13 settembre[modifica | modifica wikitesto]
Alle 2 del mattino il tenente colonnello Siervo, comandante del II/317º, informò di persona Pampaloni che, dietro ordine di Gandin, il suo battaglione doveva essere spostato presso il cimitero di Argostoli; questo implicava che le tre batterie (1ª, 3ª e 5ª) che presidiavano il porto non avrebbero avuto alcuna copertura di fanteria per difendersi da eventuali attacchi[33]. Immediatamente Pampaloni si consultò con Siervo e col colonnello Romagnoli, comandante del 33º, chiedendo di far revocare l'ordine, ma Romagnoli, sentito Siervo sull'affidabilità sotto il fuoco del suo battaglione, non ritenne di poter acconsentire; il II/317º si spostò presso la nuova posizione[34].

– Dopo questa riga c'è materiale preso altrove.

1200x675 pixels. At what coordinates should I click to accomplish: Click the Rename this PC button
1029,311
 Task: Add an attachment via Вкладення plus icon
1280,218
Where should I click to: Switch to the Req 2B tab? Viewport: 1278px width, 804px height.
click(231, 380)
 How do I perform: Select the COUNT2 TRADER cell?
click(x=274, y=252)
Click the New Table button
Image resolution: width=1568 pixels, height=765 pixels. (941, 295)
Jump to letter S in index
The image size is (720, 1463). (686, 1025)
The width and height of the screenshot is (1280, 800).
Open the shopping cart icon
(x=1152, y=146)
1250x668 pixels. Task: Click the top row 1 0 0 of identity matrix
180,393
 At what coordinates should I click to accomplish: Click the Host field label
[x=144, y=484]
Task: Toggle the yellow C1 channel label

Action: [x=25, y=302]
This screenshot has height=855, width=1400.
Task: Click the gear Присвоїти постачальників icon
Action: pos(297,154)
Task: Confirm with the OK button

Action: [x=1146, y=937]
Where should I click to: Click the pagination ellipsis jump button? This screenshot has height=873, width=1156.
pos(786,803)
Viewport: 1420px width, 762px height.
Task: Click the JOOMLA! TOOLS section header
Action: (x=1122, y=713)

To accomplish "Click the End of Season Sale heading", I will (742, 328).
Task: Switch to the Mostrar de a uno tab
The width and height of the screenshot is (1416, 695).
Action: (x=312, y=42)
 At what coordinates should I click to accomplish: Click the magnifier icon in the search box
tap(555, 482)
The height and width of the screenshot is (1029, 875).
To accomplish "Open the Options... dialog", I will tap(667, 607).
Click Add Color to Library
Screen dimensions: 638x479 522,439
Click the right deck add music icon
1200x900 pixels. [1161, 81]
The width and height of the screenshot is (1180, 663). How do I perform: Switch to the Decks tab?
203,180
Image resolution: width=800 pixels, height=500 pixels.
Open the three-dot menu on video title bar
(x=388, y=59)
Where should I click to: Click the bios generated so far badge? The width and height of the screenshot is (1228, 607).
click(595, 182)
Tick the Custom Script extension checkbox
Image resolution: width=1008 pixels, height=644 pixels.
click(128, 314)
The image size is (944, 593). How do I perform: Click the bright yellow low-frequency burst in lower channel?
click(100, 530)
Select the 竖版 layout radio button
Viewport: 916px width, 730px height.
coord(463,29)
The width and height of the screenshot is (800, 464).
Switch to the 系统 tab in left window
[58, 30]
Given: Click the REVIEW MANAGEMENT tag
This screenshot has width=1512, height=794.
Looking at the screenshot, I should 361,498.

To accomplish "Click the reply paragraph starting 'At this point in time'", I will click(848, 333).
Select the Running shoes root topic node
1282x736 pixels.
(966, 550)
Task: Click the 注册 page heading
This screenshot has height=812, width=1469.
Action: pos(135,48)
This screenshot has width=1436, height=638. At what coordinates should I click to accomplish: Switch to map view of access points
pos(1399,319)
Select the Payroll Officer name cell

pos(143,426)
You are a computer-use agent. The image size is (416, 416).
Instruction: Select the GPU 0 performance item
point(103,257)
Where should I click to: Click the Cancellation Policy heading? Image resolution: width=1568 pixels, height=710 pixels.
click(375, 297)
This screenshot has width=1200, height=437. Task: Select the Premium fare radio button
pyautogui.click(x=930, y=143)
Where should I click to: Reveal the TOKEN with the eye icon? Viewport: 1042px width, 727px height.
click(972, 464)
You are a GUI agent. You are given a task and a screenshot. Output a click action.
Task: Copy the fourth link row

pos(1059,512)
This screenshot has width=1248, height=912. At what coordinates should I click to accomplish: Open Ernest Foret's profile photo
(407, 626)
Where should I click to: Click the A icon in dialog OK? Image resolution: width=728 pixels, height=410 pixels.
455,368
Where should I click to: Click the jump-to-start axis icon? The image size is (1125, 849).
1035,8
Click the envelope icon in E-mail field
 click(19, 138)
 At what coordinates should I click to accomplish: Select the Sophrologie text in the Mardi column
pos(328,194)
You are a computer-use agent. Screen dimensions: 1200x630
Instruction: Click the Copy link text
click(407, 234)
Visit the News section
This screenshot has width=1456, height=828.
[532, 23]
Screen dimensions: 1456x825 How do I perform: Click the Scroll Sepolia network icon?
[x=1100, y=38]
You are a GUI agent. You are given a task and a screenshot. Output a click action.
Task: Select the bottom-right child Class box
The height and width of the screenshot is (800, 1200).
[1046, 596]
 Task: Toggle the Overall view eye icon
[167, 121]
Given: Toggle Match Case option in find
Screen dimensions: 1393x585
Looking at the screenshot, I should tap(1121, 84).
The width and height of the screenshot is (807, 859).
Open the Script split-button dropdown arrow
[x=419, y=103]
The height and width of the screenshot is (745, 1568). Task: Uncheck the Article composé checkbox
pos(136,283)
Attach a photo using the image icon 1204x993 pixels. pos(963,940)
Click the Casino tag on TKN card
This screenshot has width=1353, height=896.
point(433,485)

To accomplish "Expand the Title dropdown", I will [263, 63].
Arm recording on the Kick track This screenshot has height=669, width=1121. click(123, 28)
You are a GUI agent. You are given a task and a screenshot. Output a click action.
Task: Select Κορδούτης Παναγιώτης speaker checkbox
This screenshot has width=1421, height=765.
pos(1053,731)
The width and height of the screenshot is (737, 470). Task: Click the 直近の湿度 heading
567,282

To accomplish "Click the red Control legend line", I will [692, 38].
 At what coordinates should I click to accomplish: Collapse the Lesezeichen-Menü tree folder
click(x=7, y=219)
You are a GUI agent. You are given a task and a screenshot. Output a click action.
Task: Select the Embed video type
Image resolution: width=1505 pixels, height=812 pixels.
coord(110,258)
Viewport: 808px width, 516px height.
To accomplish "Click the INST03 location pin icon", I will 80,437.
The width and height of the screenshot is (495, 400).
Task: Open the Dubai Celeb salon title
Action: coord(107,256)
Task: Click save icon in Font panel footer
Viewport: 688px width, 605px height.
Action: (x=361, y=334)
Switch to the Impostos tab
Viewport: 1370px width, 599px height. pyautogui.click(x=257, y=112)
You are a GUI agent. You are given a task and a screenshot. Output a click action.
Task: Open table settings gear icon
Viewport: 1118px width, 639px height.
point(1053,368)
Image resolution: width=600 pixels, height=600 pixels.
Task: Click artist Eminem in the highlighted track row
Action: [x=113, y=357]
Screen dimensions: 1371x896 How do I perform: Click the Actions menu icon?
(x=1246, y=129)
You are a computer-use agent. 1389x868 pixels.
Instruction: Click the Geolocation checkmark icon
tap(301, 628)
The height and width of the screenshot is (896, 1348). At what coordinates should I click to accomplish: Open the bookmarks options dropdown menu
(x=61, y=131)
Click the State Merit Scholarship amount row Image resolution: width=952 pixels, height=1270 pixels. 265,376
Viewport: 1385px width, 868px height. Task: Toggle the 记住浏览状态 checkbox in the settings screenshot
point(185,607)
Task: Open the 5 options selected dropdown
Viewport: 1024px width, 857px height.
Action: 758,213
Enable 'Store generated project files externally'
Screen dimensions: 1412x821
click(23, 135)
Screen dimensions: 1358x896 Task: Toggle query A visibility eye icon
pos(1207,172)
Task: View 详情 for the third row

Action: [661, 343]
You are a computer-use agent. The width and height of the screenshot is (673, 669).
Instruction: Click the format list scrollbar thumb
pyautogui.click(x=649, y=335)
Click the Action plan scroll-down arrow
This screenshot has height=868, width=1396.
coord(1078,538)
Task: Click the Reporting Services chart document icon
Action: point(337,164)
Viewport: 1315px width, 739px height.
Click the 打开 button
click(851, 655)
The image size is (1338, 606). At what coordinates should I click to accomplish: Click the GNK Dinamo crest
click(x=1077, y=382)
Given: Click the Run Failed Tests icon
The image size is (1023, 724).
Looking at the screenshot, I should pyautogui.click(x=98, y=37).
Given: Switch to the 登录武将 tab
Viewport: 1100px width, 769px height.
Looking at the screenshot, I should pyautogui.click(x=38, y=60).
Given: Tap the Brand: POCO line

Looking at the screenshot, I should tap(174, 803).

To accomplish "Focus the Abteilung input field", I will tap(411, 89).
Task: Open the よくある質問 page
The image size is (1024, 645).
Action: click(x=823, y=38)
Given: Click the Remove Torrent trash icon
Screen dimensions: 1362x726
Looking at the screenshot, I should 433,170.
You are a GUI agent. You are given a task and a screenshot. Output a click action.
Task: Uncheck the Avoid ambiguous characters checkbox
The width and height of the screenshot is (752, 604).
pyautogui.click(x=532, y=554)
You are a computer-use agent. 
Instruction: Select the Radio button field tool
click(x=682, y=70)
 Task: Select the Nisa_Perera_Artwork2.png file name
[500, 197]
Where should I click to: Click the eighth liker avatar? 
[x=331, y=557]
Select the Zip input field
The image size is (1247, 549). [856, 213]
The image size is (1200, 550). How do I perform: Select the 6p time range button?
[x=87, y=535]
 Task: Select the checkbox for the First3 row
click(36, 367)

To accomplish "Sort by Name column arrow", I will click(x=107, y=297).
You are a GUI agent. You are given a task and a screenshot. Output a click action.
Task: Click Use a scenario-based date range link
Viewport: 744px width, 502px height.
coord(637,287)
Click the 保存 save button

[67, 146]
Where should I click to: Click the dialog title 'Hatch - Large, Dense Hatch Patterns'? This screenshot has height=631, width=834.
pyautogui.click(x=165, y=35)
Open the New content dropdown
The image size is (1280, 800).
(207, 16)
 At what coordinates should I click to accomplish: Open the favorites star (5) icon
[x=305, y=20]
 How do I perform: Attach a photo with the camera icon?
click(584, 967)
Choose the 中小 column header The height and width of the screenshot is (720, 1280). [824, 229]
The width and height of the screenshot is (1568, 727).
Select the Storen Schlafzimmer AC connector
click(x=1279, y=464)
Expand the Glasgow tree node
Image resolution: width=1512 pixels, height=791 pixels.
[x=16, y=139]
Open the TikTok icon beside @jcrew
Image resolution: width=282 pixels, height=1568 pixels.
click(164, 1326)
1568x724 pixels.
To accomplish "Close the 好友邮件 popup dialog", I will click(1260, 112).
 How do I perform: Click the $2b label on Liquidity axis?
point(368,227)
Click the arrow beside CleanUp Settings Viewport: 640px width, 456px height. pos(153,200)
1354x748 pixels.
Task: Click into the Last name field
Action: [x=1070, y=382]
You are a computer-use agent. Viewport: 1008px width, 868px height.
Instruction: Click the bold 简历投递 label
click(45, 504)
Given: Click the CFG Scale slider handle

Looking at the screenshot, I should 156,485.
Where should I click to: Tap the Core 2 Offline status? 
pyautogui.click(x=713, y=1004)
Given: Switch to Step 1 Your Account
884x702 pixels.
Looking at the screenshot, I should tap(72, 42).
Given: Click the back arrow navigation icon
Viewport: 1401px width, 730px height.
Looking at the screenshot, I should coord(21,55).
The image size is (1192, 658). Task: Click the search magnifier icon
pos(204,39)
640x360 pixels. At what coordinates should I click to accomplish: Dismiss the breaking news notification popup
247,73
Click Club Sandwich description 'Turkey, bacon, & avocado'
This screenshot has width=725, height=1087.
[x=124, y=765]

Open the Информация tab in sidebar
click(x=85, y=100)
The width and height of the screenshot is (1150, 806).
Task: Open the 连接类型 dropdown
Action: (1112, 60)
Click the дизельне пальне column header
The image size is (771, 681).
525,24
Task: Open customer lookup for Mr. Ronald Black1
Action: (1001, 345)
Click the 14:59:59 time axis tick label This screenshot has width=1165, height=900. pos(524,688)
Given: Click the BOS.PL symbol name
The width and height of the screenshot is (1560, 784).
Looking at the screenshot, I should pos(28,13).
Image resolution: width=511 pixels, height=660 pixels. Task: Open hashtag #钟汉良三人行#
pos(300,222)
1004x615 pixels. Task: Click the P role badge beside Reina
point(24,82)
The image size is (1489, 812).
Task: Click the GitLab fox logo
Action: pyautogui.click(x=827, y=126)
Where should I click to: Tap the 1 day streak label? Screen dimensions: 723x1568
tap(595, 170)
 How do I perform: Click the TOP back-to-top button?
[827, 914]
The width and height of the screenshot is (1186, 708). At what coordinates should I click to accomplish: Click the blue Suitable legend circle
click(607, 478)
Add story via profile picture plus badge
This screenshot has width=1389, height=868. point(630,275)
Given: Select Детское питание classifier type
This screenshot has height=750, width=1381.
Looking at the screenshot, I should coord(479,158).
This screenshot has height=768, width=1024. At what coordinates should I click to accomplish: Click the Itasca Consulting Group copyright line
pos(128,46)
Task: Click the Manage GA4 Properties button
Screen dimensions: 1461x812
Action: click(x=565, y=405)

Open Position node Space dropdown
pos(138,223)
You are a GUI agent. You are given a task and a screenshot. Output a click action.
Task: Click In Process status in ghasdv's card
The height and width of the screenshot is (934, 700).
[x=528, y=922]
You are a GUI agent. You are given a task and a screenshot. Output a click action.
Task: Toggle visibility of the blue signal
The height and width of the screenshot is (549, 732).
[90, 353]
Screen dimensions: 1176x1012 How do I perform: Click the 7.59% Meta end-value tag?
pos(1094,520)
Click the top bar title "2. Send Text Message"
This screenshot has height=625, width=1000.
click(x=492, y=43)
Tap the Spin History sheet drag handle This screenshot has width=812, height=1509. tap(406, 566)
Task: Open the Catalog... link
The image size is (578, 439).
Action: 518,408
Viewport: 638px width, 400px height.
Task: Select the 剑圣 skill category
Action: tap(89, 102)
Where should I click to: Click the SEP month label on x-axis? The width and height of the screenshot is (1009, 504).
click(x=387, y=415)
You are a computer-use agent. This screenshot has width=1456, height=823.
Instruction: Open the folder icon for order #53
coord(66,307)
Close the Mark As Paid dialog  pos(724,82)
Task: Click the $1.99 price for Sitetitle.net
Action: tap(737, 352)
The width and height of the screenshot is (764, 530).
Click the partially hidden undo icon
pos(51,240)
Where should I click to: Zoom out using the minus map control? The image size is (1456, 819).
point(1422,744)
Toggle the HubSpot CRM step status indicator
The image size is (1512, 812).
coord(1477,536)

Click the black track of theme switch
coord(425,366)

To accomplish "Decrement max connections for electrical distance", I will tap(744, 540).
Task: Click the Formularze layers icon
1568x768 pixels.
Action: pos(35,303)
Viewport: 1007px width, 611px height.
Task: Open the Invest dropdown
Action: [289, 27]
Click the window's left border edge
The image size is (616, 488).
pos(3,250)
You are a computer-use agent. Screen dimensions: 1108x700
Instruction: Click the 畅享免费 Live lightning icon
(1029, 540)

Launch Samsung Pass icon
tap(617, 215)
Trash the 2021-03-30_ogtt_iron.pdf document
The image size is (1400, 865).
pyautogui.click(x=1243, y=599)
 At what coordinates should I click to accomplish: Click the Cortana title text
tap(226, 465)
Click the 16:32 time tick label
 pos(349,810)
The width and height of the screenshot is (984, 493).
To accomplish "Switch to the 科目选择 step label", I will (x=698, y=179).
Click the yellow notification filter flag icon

Alle 6 del mattino, il colonnello Ricci assistette al bombardamento di piroscafi italiani partiti da Patrasso da parte di velivoli tedeschi[34]. Ad Argostoli, Pampaloni svegliò Apollonio comunicandogli che due motozattere tedesche, secondo una sua valutazione "zeppe di uomini e mezzi", stavano per attraccare alla banchina, a pochissima distanza dal comando di divisione e dalla guarnigione tedesca in città comandata da Fault[35][36]. Apollonio osservò e allertò anche la 5ª batteria di Ambrosini, peraltro già con i serventi ai pezzi di loro propria iniziativa. Come più anziano in grado, Apollonio diede l'ordine di aprire il fuoco, ma le due mitragliere Breda da 20 mm rimosse dal dragamine Patrizia e aggregate alla 3ª batteria iniziarono autonomamente a sparare sui due pontoni[35]. Le due motozattere, la F494 e la F495, vennero quindi colpite dal fuoco ravvicinato di mitragliere, cannoni da 100/27 e 75/13 dell'esercito e ben presto dai pezzi da 120 mm e 152 mm della Marina posti a Lardigò (attualmente Ammes) e Minies (ora Avithos). Un mezzo affondò, l'altro attraccò protetto da una cortina fumogena stesa dai cannoni tedeschi che sparano dalla penisola di Paliki e dai semoventi della 2ª batteria del 201º battaglione di Argostoli[35].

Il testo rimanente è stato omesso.